▶ **Aim of the exercise**
Would you please output the lines of the data below from the one containing "Switch to the Versions tab" to the end, exactly and with nothing added?

━━━━━ Information ━━━━━

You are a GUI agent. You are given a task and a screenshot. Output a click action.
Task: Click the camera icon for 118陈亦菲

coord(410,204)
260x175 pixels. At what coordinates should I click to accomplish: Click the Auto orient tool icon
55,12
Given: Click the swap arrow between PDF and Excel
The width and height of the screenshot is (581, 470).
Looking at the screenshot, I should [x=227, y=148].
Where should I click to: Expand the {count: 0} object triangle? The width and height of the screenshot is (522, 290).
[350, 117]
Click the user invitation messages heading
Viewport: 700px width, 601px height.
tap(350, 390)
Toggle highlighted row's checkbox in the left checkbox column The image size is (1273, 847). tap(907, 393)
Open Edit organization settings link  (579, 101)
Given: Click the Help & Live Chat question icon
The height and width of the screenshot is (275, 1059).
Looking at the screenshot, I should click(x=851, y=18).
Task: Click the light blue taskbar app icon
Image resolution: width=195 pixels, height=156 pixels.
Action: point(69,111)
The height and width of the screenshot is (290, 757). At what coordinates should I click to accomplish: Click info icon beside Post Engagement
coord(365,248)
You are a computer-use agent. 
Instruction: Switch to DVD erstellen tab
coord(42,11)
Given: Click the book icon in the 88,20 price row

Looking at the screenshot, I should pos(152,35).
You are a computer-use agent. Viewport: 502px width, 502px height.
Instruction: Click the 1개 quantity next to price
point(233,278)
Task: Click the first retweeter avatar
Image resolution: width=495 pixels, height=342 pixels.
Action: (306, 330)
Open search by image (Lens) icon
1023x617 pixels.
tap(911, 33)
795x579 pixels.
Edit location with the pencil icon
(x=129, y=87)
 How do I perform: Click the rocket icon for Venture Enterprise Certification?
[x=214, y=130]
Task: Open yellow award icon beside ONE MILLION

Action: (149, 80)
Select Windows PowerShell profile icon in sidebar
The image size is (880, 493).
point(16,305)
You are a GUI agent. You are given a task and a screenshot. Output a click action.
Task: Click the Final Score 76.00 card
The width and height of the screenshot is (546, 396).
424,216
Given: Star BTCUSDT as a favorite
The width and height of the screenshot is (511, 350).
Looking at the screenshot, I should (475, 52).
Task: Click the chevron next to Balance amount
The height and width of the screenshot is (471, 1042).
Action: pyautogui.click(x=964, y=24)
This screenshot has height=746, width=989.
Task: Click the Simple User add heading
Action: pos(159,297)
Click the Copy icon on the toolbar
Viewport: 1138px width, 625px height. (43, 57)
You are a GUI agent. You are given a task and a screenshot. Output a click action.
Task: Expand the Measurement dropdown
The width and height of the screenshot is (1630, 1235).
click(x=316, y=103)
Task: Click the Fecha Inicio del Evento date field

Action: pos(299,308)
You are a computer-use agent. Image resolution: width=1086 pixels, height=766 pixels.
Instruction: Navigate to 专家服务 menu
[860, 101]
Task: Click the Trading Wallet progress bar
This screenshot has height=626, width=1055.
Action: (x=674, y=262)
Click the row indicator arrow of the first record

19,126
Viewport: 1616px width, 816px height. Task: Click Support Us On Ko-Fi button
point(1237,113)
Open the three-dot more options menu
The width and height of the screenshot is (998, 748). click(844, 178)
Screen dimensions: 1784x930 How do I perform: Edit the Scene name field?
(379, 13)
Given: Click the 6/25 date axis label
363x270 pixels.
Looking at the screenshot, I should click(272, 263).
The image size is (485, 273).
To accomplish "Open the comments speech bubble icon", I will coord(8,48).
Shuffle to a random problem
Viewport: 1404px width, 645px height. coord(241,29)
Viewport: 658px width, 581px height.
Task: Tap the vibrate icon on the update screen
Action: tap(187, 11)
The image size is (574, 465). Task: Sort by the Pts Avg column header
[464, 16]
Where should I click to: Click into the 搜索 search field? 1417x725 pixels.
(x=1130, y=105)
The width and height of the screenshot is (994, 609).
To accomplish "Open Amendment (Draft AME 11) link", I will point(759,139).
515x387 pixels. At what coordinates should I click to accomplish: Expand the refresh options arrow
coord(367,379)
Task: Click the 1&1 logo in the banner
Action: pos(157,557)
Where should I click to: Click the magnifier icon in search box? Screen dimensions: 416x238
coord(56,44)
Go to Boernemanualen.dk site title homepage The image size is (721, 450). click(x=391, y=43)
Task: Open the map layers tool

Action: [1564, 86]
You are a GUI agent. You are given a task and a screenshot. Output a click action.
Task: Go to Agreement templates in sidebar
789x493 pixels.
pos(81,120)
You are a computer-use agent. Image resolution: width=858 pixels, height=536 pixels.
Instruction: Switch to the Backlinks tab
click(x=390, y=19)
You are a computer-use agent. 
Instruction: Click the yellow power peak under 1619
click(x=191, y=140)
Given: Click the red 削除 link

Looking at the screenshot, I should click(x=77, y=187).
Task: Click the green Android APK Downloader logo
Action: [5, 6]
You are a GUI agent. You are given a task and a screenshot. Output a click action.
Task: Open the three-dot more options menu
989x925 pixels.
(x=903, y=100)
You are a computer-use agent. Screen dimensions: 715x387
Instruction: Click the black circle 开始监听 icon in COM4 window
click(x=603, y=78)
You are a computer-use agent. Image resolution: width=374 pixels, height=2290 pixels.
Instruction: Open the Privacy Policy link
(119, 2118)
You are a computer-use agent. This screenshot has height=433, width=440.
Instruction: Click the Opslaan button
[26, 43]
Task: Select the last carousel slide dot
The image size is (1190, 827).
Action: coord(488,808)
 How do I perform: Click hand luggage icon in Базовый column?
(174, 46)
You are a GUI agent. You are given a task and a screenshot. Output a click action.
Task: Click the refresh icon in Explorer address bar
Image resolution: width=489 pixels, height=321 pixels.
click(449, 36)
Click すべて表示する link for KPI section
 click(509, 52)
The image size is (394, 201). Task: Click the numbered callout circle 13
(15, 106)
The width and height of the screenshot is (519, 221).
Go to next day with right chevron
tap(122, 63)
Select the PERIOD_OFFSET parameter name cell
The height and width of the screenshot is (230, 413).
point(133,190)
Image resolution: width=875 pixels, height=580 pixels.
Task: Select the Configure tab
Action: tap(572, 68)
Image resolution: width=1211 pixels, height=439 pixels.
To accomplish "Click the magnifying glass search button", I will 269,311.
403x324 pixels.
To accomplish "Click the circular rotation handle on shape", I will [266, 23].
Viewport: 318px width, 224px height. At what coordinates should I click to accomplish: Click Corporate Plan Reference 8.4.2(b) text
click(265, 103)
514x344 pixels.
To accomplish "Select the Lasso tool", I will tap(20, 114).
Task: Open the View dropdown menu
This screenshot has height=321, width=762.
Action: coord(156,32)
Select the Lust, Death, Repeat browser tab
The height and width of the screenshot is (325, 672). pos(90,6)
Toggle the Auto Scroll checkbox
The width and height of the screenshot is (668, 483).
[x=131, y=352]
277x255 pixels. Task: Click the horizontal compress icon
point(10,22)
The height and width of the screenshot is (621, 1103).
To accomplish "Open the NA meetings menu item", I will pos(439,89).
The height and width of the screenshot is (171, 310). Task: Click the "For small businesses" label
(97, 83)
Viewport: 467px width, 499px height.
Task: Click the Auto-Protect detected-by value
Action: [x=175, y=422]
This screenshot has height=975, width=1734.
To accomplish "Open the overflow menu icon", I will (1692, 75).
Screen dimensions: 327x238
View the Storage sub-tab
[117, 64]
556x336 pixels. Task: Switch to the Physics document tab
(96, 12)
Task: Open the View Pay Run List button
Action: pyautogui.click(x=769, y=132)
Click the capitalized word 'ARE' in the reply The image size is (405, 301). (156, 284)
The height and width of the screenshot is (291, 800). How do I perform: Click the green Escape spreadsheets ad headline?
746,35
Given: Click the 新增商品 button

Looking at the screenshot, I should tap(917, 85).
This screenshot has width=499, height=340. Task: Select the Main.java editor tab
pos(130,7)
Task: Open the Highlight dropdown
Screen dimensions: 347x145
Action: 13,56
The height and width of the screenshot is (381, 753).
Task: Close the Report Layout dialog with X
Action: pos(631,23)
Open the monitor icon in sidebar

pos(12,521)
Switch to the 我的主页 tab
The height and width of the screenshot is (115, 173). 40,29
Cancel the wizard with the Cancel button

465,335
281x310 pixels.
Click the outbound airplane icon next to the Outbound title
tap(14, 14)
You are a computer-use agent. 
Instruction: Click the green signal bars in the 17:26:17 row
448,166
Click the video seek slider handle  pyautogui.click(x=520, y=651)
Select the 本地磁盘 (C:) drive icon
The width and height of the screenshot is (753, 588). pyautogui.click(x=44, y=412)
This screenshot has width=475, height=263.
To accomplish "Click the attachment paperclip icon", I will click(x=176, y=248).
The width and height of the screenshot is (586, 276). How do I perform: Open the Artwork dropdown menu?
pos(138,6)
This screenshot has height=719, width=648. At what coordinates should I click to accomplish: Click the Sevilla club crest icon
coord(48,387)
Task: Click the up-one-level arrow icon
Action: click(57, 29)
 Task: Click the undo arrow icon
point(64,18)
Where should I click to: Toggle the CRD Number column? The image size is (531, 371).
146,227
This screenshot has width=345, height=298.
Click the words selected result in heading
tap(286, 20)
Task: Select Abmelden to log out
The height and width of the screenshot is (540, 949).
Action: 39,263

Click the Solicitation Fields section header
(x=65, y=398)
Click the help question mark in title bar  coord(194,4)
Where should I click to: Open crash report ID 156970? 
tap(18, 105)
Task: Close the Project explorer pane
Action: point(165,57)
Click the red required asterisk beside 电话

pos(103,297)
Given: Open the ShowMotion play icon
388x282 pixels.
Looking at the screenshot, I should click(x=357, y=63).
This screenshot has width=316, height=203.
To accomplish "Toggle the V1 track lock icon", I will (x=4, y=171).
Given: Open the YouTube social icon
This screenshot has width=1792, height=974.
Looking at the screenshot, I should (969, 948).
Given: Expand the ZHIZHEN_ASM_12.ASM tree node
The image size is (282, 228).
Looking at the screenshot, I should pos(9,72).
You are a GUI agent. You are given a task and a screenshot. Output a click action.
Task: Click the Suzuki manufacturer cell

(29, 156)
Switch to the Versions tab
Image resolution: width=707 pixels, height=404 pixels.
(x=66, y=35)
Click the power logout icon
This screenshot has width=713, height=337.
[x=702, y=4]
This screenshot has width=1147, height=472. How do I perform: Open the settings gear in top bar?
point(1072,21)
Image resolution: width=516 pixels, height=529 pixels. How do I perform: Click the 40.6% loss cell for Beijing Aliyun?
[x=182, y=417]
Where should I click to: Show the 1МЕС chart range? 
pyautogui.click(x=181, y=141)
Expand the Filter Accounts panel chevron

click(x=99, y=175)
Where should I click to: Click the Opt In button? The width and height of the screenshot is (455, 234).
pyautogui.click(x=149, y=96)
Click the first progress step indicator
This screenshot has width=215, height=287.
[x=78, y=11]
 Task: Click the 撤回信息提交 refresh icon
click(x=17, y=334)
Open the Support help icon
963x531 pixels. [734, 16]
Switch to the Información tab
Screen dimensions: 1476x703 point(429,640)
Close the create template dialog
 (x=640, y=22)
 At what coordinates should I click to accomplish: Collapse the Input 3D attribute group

━━━━━

▶ **Exercise solution**
Switch to the Versions tab
Image resolution: width=707 pixels, height=404 pixels.
(x=66, y=35)
Click the power logout icon
This screenshot has width=713, height=337.
[x=702, y=4]
This screenshot has width=1147, height=472. How do I perform: Open the settings gear in top bar?
point(1072,21)
Image resolution: width=516 pixels, height=529 pixels. How do I perform: Click the 40.6% loss cell for Beijing Aliyun?
[x=182, y=417]
Where should I click to: Show the 1МЕС chart range? 
pyautogui.click(x=181, y=141)
Expand the Filter Accounts panel chevron

click(x=99, y=175)
Where should I click to: Click the Opt In button? The width and height of the screenshot is (455, 234).
pyautogui.click(x=149, y=96)
Click the first progress step indicator
This screenshot has width=215, height=287.
[x=78, y=11]
 Task: Click the 撤回信息提交 refresh icon
click(x=17, y=334)
Open the Support help icon
963x531 pixels. [734, 16]
Switch to the Información tab
Screen dimensions: 1476x703 point(429,640)
Close the create template dialog
 (x=640, y=22)
 At what coordinates should I click to accomplish: Collapse the Input 3D attribute group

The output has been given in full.